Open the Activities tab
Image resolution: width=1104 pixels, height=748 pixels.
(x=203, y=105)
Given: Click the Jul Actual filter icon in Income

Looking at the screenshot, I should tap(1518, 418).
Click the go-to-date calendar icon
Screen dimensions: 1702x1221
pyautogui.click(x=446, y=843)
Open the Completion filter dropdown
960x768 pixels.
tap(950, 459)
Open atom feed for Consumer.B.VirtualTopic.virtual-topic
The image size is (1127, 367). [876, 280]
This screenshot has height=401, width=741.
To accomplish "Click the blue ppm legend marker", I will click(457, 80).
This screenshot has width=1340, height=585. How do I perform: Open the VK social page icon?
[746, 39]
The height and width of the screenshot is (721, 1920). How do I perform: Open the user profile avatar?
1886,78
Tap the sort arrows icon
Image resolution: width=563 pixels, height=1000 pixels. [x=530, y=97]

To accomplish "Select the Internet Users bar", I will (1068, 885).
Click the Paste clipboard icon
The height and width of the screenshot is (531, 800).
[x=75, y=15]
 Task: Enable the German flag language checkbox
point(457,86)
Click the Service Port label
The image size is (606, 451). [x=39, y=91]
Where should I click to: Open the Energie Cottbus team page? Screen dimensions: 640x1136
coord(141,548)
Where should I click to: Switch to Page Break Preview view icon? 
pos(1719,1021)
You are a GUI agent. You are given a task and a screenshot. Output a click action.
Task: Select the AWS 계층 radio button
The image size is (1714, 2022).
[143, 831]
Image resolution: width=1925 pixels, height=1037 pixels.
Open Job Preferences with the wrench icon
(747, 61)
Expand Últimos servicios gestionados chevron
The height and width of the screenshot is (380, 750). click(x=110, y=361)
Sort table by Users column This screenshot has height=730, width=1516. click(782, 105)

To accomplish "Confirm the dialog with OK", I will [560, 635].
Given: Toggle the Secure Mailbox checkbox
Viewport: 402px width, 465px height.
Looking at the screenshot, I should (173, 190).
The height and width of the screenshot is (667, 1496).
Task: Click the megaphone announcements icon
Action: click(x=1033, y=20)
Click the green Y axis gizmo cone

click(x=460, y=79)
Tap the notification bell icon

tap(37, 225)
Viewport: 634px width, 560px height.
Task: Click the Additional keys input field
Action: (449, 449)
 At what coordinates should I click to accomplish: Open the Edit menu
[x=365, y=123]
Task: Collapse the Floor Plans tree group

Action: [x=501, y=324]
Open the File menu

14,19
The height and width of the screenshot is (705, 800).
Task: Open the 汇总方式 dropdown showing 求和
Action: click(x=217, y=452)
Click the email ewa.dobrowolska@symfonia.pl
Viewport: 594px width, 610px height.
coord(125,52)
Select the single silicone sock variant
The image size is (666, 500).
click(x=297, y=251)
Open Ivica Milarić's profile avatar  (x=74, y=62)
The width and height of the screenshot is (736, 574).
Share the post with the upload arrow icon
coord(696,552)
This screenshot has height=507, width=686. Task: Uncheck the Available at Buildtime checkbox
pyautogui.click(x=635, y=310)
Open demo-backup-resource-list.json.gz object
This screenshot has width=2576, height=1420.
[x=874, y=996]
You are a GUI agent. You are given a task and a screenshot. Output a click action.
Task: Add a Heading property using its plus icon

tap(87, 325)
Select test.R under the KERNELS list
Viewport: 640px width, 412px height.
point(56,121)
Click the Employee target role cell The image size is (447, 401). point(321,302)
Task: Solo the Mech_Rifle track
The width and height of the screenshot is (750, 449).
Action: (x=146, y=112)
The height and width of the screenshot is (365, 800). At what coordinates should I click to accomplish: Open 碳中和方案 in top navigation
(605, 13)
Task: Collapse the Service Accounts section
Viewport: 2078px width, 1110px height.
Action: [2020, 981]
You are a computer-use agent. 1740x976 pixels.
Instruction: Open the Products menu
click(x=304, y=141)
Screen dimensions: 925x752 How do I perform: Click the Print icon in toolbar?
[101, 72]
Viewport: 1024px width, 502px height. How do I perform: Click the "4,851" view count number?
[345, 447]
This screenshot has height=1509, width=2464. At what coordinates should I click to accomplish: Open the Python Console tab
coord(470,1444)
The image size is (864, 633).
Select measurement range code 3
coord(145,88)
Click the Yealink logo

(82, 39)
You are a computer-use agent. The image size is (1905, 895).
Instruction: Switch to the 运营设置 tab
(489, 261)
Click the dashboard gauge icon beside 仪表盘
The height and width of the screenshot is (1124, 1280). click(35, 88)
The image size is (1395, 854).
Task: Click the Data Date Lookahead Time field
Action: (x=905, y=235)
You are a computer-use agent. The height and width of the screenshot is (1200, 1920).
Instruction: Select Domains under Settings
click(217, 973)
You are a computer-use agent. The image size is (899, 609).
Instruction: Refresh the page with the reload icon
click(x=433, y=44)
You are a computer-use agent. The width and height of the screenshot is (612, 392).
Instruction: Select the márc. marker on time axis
++++++++
▶ **Directive**: Quote all of the data above word for word.

▶ **Result below**:
Open the Activities tab
Image resolution: width=1104 pixels, height=748 pixels.
(x=203, y=105)
Given: Click the Jul Actual filter icon in Income

Looking at the screenshot, I should tap(1518, 418).
Click the go-to-date calendar icon
Screen dimensions: 1702x1221
pyautogui.click(x=446, y=843)
Open the Completion filter dropdown
960x768 pixels.
tap(950, 459)
Open atom feed for Consumer.B.VirtualTopic.virtual-topic
The image size is (1127, 367). [876, 280]
This screenshot has height=401, width=741.
To accomplish "Click the blue ppm legend marker", I will click(457, 80).
This screenshot has width=1340, height=585. How do I perform: Open the VK social page icon?
[746, 39]
The height and width of the screenshot is (721, 1920). How do I perform: Open the user profile avatar?
1886,78
Tap the sort arrows icon
Image resolution: width=563 pixels, height=1000 pixels. [x=530, y=97]

To accomplish "Select the Internet Users bar", I will (1068, 885).
Click the Paste clipboard icon
The height and width of the screenshot is (531, 800).
[x=75, y=15]
 Task: Enable the German flag language checkbox
point(457,86)
Click the Service Port label
The image size is (606, 451). [x=39, y=91]
Where should I click to: Open the Energie Cottbus team page? Screen dimensions: 640x1136
coord(141,548)
Where should I click to: Switch to Page Break Preview view icon? 
pos(1719,1021)
You are a GUI agent. You are given a task and a screenshot. Output a click action.
Task: Select the AWS 계층 radio button
The image size is (1714, 2022).
[143, 831]
Image resolution: width=1925 pixels, height=1037 pixels.
Open Job Preferences with the wrench icon
(747, 61)
Expand Últimos servicios gestionados chevron
The height and width of the screenshot is (380, 750). click(x=110, y=361)
Sort table by Users column This screenshot has height=730, width=1516. click(782, 105)

To accomplish "Confirm the dialog with OK", I will [560, 635].
Given: Toggle the Secure Mailbox checkbox
Viewport: 402px width, 465px height.
Looking at the screenshot, I should (173, 190).
The height and width of the screenshot is (667, 1496).
Task: Click the megaphone announcements icon
Action: click(x=1033, y=20)
Click the green Y axis gizmo cone

click(x=460, y=79)
Tap the notification bell icon

tap(37, 225)
Viewport: 634px width, 560px height.
Task: Click the Additional keys input field
Action: (449, 449)
 At what coordinates should I click to accomplish: Open the Edit menu
[x=365, y=123]
Task: Collapse the Floor Plans tree group

Action: [x=501, y=324]
Open the File menu

14,19
The height and width of the screenshot is (705, 800).
Task: Open the 汇总方式 dropdown showing 求和
Action: click(x=217, y=452)
Click the email ewa.dobrowolska@symfonia.pl
Viewport: 594px width, 610px height.
coord(125,52)
Select the single silicone sock variant
The image size is (666, 500).
click(x=297, y=251)
Open Ivica Milarić's profile avatar  (x=74, y=62)
The width and height of the screenshot is (736, 574).
Share the post with the upload arrow icon
coord(696,552)
This screenshot has height=507, width=686. Task: Uncheck the Available at Buildtime checkbox
pyautogui.click(x=635, y=310)
Open demo-backup-resource-list.json.gz object
This screenshot has width=2576, height=1420.
[x=874, y=996]
You are a GUI agent. You are given a task and a screenshot. Output a click action.
Task: Add a Heading property using its plus icon

tap(87, 325)
Select test.R under the KERNELS list
Viewport: 640px width, 412px height.
point(56,121)
Click the Employee target role cell The image size is (447, 401). point(321,302)
Task: Solo the Mech_Rifle track
The width and height of the screenshot is (750, 449).
Action: (x=146, y=112)
The height and width of the screenshot is (365, 800). At what coordinates should I click to accomplish: Open 碳中和方案 in top navigation
(605, 13)
Task: Collapse the Service Accounts section
Viewport: 2078px width, 1110px height.
Action: [2020, 981]
You are a computer-use agent. 1740x976 pixels.
Instruction: Open the Products menu
click(x=304, y=141)
Screen dimensions: 925x752 How do I perform: Click the Print icon in toolbar?
[101, 72]
Viewport: 1024px width, 502px height. How do I perform: Click the "4,851" view count number?
[345, 447]
This screenshot has height=1509, width=2464. At what coordinates should I click to accomplish: Open the Python Console tab
coord(470,1444)
The image size is (864, 633).
Select measurement range code 3
coord(145,88)
Click the Yealink logo

(82, 39)
You are a computer-use agent. The image size is (1905, 895).
Instruction: Switch to the 运营设置 tab
(489, 261)
Click the dashboard gauge icon beside 仪表盘
The height and width of the screenshot is (1124, 1280). click(35, 88)
The image size is (1395, 854).
Task: Click the Data Date Lookahead Time field
Action: (x=905, y=235)
You are a computer-use agent. The height and width of the screenshot is (1200, 1920).
Instruction: Select Domains under Settings
click(217, 973)
You are a computer-use agent. The image size is (899, 609).
Instruction: Refresh the page with the reload icon
click(x=433, y=44)
You are a computer-use agent. The width and height of the screenshot is (612, 392).
Instruction: Select the márc. marker on time axis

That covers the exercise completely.